Forget what Grandma told you about any sorbet being a digestive aid. “It’s the lemon sorbet that aids digestion,” she said. “You don’t need to eat sorbet to get the benefits and you can avoid the sugar of the sorbet by just having fresh lemon squeezed in your water.”

So, which one is best for you from a nutritional standpoint? According to Ms. Kirshenbaum either—as long as they are made by you.

 “Homemade is absolutely the way to go,” she said. “You’re getting real ingredients. People focus on the calories, but so many of the ice creams are just chemicals and not good quality fat. There is tons and tons of sugar in both sorbet and ice cream and it’s going to metabolize into fat in your body.”

Ms. Kirshenbaum practices what she preaches, so to speak, and makes frozen fruit snacks with pureed fruit and a little apple juice for her family. “This way, I have made a treat without having all this unhealthy sugar.”

While that sounds great when you plan ahead, what does she advise for the times when you just want go to the local ice cream parlor with your family and friends?

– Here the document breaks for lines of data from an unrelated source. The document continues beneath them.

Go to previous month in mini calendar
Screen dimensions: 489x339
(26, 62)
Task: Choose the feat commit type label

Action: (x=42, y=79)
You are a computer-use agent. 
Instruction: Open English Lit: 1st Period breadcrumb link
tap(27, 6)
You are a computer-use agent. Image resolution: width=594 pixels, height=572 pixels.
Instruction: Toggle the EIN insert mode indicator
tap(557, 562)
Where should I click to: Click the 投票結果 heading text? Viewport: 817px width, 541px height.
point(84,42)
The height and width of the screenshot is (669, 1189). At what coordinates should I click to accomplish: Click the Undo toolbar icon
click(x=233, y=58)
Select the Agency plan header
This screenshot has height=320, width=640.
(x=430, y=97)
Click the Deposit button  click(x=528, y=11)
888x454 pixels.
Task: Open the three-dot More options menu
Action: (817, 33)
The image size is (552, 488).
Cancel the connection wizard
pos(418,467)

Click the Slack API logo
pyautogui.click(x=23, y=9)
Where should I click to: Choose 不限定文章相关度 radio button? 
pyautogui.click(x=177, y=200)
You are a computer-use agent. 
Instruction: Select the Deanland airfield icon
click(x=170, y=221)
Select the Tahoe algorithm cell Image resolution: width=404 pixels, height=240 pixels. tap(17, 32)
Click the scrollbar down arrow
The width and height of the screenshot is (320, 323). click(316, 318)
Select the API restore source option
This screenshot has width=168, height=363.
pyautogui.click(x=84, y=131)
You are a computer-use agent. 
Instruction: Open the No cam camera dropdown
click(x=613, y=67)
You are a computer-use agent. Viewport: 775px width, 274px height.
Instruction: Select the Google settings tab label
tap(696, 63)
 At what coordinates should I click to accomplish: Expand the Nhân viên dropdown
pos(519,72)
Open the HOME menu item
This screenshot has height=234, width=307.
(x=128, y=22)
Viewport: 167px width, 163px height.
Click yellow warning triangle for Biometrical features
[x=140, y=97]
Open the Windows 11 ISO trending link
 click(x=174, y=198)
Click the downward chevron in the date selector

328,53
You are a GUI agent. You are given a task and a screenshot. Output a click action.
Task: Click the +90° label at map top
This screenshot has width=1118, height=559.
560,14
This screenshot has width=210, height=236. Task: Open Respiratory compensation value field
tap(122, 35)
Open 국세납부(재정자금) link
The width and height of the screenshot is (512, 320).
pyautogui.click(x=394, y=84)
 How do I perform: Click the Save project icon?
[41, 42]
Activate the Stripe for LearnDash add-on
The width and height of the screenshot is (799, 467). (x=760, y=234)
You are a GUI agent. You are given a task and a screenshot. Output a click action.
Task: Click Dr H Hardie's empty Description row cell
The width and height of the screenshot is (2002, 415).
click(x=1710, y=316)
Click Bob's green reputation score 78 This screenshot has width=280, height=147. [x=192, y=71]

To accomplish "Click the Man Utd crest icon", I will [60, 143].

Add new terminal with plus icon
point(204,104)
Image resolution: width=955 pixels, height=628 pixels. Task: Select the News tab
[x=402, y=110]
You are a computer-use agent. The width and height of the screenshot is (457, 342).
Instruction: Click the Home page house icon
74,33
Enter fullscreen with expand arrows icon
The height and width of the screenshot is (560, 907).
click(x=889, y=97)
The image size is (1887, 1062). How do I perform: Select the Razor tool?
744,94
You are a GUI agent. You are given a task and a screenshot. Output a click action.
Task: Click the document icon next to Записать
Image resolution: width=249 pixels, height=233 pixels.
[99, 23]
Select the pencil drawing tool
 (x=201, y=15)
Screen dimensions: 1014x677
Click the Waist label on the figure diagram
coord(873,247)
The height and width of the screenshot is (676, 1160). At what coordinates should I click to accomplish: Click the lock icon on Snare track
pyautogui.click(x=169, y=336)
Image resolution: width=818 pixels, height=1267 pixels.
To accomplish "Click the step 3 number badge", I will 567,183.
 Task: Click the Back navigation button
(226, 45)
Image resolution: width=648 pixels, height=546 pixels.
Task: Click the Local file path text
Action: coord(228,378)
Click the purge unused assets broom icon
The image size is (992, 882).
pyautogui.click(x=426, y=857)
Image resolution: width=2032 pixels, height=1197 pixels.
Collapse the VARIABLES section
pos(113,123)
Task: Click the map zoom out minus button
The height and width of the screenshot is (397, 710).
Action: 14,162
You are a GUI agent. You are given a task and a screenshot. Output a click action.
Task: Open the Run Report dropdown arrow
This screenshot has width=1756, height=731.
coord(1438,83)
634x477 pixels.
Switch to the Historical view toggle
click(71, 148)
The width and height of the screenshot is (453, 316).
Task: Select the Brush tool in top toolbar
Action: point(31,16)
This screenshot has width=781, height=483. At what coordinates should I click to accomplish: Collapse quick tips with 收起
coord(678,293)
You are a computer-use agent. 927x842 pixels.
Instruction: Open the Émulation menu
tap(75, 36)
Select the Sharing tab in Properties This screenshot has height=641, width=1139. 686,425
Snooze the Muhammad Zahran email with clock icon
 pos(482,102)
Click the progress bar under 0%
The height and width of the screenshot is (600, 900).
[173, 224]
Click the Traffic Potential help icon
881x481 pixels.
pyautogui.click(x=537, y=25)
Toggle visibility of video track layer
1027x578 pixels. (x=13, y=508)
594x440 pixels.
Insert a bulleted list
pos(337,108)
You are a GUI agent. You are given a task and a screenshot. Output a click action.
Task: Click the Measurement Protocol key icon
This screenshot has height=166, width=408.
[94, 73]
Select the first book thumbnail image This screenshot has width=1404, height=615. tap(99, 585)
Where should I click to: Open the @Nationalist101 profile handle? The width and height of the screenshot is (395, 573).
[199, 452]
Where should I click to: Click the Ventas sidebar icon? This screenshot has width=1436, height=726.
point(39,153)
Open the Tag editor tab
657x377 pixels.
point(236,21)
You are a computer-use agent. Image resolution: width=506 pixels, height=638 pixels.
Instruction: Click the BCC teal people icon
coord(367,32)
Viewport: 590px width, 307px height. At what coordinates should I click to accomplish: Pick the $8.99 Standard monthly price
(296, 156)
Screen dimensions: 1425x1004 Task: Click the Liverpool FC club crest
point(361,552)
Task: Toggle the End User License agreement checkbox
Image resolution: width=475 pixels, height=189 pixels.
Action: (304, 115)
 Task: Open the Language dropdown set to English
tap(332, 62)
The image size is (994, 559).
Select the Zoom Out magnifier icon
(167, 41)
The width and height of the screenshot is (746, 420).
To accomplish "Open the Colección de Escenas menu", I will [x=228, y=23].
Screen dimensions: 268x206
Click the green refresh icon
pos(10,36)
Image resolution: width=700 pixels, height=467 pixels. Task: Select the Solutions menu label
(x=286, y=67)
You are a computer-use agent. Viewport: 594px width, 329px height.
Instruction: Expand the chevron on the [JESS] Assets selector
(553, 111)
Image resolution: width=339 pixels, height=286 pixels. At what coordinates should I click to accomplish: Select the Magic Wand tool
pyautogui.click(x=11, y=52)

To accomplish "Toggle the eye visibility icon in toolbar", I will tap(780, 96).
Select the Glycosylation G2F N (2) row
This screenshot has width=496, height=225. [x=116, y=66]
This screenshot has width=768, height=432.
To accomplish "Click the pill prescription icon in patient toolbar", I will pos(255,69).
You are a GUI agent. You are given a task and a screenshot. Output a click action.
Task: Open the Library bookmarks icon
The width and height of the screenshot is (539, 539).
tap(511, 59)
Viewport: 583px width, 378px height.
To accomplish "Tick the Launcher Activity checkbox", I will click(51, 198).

“Pay attention to the serving size,” she said.” Most of the serving sizes are really a half a cup and how many people only have that much? When confronted with lowfat, nonfat, low sugar, no sugar, I don’t even know what to think. My tendency is to tell people to go towards the more real—whole milk is better than reduced fat milk. I’d rather see people have real sugar than artificial sweeteners.”

This summer, indulge in a favorite cold treat, but do so in moderation and get back to basics with wholesome, simple ingredients to get any nutritional benefits and avoid unhealthy additives.